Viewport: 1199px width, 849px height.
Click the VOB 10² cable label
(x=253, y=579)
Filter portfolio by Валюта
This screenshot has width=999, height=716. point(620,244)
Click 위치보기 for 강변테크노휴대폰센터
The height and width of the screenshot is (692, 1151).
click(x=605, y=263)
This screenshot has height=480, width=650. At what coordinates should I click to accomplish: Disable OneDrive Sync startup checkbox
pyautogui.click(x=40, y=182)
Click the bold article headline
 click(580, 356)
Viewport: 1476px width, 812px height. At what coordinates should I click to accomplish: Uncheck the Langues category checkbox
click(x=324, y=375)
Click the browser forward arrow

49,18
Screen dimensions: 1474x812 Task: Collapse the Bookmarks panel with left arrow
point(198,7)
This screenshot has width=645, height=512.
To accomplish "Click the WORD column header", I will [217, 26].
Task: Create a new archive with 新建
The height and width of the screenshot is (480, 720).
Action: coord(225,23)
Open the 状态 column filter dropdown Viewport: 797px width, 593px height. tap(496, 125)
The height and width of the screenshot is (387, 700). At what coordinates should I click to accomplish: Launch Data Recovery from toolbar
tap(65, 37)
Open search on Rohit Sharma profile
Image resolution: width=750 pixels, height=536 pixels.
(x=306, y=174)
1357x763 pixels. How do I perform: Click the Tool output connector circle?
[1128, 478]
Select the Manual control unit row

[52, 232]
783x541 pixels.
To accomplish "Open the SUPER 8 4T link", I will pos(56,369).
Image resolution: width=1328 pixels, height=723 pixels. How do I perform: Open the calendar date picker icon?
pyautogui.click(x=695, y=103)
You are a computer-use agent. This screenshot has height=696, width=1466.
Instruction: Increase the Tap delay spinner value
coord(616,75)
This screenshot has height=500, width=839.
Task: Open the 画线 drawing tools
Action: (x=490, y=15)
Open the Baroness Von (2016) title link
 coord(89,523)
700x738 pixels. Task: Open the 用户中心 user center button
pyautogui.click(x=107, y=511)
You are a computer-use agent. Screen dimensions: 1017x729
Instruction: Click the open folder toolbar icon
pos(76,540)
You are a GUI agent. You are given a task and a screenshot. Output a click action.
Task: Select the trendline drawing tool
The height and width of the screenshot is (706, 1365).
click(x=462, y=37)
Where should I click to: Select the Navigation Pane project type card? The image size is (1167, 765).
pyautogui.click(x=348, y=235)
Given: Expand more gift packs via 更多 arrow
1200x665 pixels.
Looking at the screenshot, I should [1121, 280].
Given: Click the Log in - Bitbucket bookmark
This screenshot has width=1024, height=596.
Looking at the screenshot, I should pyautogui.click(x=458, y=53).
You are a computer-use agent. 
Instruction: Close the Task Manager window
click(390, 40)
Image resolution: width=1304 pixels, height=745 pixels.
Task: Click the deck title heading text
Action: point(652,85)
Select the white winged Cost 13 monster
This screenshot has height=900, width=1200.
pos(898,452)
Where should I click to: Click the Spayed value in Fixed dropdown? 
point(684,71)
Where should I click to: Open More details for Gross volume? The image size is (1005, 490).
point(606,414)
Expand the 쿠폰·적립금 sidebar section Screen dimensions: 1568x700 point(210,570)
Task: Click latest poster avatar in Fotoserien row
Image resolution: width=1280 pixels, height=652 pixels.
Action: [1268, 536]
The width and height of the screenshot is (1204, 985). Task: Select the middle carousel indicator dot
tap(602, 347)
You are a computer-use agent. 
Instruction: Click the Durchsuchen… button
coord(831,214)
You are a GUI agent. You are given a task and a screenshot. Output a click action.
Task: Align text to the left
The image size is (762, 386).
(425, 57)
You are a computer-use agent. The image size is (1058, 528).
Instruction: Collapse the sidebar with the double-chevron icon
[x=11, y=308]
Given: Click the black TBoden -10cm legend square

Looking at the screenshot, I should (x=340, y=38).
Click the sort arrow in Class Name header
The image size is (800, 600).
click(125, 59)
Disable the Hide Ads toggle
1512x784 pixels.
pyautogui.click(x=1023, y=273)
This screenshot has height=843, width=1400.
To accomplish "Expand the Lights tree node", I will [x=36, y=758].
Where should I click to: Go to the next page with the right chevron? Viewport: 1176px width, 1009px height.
▬▬▬▬▬▬▬▬▬▬
WHAT YOU HAVE TO DO:
Write out the records above exactly, from the opening line to the line with "This screenshot has width=645, height=512.", including both, with nothing added.

REPLY TO THE TASK:
Viewport: 1199px width, 849px height.
Click the VOB 10² cable label
(x=253, y=579)
Filter portfolio by Валюта
This screenshot has width=999, height=716. point(620,244)
Click 위치보기 for 강변테크노휴대폰센터
The height and width of the screenshot is (692, 1151).
click(x=605, y=263)
This screenshot has height=480, width=650. At what coordinates should I click to accomplish: Disable OneDrive Sync startup checkbox
pyautogui.click(x=40, y=182)
Click the bold article headline
 click(580, 356)
Viewport: 1476px width, 812px height. At what coordinates should I click to accomplish: Uncheck the Langues category checkbox
click(x=324, y=375)
Click the browser forward arrow

49,18
Screen dimensions: 1474x812 Task: Collapse the Bookmarks panel with left arrow
point(198,7)
This screenshot has width=645, height=512.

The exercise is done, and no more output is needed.